# Instructions to follow
Can you repeat the items from the line containing "How do I perform: Click the CHEN" through the line containing "Action: 198,334" word for word, including both of those lines?

# Recorded data
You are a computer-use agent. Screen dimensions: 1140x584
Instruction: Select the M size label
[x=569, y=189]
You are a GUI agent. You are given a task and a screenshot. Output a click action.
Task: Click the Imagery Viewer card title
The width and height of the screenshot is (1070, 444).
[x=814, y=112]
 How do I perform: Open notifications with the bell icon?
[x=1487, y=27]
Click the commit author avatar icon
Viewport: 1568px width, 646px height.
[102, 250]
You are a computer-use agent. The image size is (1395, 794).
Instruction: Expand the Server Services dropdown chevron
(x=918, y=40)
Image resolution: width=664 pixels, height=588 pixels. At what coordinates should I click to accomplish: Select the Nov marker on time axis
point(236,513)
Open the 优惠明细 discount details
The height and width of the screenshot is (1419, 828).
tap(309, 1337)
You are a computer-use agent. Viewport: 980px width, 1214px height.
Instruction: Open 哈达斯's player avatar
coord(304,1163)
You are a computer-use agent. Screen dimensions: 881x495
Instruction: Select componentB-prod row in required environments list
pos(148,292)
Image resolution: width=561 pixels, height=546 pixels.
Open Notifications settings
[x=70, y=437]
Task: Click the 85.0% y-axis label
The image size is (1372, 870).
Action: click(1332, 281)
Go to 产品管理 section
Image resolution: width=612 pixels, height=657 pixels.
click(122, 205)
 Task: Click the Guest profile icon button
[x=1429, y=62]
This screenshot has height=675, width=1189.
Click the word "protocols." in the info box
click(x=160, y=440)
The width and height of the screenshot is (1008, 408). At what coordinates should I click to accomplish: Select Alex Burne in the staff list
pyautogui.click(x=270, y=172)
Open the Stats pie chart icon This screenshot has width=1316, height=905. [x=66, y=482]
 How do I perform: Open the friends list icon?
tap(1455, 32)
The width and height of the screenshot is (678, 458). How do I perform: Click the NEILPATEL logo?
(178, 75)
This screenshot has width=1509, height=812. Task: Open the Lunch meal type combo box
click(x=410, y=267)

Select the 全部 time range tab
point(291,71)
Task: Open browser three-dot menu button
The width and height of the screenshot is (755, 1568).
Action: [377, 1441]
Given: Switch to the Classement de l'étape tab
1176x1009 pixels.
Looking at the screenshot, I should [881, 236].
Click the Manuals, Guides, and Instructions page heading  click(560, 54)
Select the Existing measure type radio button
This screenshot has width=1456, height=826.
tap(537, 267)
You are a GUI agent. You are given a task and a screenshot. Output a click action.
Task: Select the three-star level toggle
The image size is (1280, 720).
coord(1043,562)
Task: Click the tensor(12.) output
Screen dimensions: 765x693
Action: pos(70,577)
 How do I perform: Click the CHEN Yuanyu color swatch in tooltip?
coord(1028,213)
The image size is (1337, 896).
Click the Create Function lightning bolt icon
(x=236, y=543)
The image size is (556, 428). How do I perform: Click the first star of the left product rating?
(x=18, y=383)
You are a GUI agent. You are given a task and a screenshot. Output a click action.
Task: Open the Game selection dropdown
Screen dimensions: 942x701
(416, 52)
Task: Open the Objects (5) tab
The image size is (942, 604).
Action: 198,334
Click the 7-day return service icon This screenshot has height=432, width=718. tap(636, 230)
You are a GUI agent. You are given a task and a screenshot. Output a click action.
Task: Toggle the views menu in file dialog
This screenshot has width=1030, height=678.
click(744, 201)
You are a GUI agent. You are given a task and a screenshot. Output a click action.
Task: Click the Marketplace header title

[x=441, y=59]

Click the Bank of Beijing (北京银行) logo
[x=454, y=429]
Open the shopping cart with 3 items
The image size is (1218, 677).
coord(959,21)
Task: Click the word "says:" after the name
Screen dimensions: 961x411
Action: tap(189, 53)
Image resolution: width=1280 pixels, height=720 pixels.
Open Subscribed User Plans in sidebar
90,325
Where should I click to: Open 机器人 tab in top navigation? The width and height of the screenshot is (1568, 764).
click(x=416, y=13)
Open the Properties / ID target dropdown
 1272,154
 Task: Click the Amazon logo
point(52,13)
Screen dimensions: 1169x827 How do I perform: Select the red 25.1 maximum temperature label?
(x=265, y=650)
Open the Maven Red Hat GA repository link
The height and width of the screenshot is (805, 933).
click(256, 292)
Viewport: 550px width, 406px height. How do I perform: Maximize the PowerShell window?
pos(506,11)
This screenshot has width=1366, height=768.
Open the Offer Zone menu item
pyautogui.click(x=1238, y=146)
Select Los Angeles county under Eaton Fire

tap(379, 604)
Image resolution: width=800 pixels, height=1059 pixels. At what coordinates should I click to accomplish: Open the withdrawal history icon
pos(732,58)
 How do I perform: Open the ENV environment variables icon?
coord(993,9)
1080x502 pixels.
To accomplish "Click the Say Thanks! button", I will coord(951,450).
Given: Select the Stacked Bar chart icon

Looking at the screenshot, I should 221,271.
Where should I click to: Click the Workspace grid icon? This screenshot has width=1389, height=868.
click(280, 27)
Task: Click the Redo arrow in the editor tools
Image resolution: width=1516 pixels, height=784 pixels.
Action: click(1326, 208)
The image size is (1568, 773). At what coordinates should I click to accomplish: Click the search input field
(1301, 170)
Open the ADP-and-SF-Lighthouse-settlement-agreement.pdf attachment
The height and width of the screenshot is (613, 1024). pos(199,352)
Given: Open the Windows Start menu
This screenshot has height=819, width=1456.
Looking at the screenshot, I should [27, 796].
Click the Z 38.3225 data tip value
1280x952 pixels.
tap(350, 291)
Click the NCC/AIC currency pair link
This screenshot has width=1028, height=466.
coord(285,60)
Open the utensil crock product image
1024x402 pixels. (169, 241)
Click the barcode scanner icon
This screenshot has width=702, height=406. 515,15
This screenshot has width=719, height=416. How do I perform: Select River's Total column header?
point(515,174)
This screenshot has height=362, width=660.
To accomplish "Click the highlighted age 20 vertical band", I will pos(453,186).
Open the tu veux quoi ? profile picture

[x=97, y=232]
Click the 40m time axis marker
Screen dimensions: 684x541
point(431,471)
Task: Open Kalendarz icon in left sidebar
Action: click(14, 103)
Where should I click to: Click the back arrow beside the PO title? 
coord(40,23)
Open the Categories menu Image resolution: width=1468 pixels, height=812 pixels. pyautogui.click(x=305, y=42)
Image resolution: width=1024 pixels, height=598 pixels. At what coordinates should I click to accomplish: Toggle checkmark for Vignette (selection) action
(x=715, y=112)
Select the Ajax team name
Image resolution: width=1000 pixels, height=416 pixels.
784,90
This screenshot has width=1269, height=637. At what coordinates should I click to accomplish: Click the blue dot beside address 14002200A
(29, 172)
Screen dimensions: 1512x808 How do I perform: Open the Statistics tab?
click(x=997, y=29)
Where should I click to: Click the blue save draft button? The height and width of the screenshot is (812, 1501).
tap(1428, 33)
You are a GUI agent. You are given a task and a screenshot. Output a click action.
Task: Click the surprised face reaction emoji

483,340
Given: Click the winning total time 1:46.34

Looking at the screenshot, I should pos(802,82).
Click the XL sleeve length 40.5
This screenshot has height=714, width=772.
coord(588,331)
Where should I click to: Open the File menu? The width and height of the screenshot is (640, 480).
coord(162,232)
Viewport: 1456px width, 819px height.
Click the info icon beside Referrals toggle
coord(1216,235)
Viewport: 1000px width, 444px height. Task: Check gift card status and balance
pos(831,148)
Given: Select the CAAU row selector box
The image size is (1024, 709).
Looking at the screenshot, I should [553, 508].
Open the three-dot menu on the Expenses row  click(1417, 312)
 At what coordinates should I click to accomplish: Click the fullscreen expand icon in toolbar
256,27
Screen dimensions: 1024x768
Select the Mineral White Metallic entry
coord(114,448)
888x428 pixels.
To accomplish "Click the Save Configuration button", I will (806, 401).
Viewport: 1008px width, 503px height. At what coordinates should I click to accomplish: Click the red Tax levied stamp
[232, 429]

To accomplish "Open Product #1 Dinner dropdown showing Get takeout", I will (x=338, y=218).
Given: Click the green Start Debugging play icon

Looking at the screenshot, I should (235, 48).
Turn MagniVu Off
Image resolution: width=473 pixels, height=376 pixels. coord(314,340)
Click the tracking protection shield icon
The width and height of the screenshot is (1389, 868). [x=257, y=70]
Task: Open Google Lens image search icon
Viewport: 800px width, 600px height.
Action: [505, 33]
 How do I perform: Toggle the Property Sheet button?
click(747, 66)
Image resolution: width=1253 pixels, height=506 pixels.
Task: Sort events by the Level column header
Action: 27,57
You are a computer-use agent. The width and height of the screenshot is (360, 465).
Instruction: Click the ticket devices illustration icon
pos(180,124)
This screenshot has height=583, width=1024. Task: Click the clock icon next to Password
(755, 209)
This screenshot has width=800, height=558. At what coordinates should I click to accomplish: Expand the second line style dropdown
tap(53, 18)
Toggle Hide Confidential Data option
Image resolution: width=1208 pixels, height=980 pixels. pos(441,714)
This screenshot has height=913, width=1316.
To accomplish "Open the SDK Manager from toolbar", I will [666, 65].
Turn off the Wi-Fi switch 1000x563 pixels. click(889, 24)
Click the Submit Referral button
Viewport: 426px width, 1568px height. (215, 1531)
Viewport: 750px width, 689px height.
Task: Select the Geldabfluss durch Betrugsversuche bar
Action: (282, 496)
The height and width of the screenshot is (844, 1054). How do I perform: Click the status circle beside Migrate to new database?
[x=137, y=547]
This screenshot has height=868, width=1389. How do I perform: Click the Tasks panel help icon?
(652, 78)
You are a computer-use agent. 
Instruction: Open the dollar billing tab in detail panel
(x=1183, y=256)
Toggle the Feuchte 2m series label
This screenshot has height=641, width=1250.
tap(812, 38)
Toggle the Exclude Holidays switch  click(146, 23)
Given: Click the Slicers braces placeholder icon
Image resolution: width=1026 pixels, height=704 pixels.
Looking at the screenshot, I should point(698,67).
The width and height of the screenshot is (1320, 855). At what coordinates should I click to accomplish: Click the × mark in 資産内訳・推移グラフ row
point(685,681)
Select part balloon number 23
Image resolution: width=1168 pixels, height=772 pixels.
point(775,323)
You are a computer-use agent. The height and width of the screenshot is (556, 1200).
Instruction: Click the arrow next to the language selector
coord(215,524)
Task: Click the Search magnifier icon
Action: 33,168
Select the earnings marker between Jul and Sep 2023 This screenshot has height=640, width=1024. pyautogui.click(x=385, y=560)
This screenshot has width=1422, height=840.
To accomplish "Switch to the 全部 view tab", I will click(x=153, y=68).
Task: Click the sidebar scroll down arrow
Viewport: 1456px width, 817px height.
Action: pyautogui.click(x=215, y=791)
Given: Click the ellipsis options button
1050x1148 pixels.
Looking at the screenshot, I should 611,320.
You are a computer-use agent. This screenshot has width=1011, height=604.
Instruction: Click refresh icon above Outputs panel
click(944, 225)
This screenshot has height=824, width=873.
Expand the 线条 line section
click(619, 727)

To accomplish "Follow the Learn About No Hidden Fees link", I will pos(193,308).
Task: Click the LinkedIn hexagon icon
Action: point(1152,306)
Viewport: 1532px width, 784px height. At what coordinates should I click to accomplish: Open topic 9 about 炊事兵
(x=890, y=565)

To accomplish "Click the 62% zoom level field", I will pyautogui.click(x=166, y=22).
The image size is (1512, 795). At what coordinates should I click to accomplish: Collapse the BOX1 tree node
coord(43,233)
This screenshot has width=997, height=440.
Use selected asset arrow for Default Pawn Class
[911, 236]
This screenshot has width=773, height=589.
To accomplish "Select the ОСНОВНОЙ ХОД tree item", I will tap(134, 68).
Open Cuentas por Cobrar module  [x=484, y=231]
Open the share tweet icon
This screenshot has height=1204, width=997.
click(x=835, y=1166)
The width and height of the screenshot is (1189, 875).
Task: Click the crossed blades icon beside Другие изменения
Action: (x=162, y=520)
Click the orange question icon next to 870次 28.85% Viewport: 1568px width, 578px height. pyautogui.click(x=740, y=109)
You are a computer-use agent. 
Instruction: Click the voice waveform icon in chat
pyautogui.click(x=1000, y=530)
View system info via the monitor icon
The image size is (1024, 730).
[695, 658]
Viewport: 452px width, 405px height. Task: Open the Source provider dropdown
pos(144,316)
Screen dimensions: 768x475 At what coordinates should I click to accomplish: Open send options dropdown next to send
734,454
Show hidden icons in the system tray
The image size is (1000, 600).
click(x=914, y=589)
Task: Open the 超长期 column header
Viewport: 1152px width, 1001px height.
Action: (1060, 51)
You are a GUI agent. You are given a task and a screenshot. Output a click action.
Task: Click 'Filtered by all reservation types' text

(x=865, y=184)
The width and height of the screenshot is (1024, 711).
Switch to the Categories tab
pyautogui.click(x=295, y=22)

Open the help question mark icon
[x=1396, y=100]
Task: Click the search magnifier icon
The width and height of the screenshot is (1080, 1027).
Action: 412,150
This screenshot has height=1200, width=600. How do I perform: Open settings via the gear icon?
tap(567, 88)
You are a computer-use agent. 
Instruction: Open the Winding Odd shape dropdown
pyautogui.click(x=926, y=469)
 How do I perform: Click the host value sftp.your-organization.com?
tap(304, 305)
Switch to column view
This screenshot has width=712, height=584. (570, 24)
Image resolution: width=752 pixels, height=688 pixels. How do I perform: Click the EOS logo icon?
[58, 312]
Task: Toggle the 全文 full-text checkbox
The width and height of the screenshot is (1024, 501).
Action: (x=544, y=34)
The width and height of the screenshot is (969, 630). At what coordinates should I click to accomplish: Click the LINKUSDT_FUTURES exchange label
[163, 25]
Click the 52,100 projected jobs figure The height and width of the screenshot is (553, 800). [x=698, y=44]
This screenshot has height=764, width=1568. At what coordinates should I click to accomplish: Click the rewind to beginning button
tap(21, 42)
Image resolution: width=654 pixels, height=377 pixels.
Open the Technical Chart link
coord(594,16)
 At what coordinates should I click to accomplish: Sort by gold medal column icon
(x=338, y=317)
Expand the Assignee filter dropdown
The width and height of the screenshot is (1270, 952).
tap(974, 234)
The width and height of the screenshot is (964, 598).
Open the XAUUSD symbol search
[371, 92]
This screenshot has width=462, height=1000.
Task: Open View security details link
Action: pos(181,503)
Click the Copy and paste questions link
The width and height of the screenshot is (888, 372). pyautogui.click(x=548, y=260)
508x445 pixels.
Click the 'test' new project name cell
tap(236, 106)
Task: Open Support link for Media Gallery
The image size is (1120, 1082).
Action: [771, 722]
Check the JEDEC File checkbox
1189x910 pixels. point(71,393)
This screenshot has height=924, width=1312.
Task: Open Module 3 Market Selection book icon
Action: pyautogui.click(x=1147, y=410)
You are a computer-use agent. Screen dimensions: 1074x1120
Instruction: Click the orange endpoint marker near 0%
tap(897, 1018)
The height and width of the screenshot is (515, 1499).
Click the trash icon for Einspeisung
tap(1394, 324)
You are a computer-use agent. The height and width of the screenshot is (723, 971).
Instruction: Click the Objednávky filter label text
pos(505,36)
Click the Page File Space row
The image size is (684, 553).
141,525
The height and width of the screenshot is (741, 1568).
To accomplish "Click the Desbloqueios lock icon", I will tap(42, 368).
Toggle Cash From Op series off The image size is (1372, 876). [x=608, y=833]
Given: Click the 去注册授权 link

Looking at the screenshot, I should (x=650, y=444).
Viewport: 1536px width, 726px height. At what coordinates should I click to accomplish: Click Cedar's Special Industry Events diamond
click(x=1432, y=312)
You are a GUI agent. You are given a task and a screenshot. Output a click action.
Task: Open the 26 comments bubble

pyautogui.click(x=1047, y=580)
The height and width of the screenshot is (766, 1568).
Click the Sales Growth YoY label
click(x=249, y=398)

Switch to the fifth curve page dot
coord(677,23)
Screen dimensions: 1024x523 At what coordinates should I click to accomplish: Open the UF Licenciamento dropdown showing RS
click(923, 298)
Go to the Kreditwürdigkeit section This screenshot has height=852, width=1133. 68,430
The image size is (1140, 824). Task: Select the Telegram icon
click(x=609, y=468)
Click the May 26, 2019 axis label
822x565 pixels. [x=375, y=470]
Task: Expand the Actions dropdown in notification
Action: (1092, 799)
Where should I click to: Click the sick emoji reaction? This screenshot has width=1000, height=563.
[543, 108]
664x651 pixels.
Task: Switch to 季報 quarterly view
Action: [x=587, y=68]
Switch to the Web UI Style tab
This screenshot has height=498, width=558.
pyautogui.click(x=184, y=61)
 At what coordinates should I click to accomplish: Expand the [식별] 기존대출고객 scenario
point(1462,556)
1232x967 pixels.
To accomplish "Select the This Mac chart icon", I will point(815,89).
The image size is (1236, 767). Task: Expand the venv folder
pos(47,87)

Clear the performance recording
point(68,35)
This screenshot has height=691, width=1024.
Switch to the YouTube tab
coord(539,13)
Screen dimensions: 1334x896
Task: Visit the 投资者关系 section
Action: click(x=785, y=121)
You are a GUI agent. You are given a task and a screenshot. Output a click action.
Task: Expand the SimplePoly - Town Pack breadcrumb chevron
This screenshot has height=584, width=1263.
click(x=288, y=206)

# Task answer
 How do I perform: Click the CHEN Yuanyu color swatch in tooltip?
coord(1028,213)
The image size is (1337, 896).
Click the Create Function lightning bolt icon
(x=236, y=543)
The image size is (556, 428). How do I perform: Click the first star of the left product rating?
(x=18, y=383)
You are a GUI agent. You are given a task and a screenshot. Output a click action.
Task: Open the Game selection dropdown
Screen dimensions: 942x701
(416, 52)
Task: Open the Objects (5) tab
The image size is (942, 604).
Action: 198,334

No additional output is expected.